Digital banking needs to transcend consumer segments; from simple transactions and payments to budget management and wealth tracking, each consumer has a different story. Let cash-conscious millennials keep track of their spending with interactive graphs. Let farmers access subsidies on their feature phones. Allow SMEs to request business loans without having to resubmit extensive application forms. Let the financial institutions be completely proactive in their approach, using business intelligence and customer insights.
One of the biggest challenges that the incumbent financial institutions have is the inability to react to market demands quickly, owing to outdated systems and the time required to upgrade them.
"Our digital banking solutions allow non-financial institutions to enter the market and enable existing financial institutions to reach markets and communities with new banking products, without having to be dependent on legacy technology and operations," says Lane.

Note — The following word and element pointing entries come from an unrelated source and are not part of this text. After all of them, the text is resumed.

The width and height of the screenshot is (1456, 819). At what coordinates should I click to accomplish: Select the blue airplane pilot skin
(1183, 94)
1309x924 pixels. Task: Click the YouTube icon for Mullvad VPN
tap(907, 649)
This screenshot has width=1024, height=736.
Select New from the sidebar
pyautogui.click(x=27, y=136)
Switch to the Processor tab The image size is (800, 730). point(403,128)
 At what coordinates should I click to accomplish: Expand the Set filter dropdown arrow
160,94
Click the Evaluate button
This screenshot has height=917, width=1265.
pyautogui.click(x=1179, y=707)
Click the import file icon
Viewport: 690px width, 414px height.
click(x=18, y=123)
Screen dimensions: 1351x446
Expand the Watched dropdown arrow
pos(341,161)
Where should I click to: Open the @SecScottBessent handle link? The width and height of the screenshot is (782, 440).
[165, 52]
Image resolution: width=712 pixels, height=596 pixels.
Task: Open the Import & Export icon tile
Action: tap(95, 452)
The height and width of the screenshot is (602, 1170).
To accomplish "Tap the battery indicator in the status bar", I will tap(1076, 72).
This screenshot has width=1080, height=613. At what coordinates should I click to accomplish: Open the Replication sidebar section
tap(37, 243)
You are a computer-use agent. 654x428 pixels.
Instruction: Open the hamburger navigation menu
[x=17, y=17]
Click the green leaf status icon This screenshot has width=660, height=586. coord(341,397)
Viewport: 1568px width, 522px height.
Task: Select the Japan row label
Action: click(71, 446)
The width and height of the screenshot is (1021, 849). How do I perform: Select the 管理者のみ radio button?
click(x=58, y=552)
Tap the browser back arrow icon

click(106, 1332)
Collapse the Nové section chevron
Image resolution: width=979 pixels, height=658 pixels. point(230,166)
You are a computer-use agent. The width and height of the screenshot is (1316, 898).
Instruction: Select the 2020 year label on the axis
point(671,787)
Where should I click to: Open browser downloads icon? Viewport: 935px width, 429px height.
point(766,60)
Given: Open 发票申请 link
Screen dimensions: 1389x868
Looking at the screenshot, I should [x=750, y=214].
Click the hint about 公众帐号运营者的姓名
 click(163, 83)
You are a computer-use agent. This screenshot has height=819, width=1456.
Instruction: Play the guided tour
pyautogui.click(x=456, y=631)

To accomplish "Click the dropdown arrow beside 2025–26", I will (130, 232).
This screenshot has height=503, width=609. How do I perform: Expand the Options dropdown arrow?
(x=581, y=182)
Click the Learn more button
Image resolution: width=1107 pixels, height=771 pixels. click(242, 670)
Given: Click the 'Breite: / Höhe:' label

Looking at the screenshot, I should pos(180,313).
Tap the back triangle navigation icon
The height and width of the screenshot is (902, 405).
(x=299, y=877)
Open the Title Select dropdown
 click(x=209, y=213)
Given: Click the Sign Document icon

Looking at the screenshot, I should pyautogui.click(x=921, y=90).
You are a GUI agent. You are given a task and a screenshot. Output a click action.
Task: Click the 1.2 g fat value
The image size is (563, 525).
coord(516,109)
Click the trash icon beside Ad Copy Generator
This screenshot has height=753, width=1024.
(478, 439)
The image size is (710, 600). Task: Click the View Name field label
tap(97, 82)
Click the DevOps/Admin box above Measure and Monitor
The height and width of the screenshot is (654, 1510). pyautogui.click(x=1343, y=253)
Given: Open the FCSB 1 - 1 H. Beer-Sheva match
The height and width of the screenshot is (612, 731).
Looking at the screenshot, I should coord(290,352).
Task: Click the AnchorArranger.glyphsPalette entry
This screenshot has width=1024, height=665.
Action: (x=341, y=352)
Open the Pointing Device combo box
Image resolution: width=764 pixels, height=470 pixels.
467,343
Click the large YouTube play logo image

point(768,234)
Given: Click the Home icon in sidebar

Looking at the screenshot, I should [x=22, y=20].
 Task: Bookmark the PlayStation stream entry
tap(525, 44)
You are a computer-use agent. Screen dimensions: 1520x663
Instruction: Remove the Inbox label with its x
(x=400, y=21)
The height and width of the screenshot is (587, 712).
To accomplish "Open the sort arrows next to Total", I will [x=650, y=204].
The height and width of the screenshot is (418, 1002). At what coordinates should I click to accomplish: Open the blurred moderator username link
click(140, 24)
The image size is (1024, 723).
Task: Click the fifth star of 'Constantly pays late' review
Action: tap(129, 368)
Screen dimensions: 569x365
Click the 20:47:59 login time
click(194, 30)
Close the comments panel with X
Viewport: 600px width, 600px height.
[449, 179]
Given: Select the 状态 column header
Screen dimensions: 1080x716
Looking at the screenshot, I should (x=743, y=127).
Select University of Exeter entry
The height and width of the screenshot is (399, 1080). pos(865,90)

Any digital banking platform that hopes to be successful (in Africa) has to be cognisant of the always connected generation. A GMSA report: "The state of the mobile economy in sub-Saharan Africa (2018)" puts mobile subscriber penetration at 44% (420 million users), with a third of mobile users having a smartphone. By 2020, the region is set to have more than half a billion unique mobile subscribers.
Africa opportunity
In Africa, smartphone users value convenience and functionality over the banking brand; they are interested in what a bank can do for them, and not in who's helping them do it. The whole reason that so many people use WhatsApp is that it's ubiquitous, everyone uses it and it gives people what they need – simple, quick, immediate communication. That's what digital banking should seek to emulate.
One service that's extremely important in the Africa context is the ability to send international remittances. "Africa is characterised by its migrant labour force, all of whom want to send money back to their families. Digital banking can enable this at a lower rate than that charged by traditional banks, as well as allowing the person to do it from their smartphone as and when they need to. Remittances to sub-Saharan Africa alone reached in the region of $40 billion in 2018," says Lane.
Ease of transacting is important to everyone who banks. While the requirements to open a digital banking account differ from country to country, the ability to do so via a smartphone is one of the key value propositions of digital banking. Transactions that require physical interaction are conducted through partner stores that offer a customised basket of services, depending on the territory, usually at a much cheaper rate than offered by the traditional brick and mortar institution. "Banking consumers pay far too much in bank charges on the whole, especially for 'special' services like international remittances and credit, yet in emerging markets in particular, access to credit is essential," says Lane.
Lane concludes by saying: "It's clear that digital banking is well suited to the African consumer. Finally, they have access to agile banking that provides the services that they want, when they want them, on their mobile devices. All they need is a smartphone and connectivity, and they can access banking that offers the right solutions for the local target market in the form of financial services that speak to the consumer."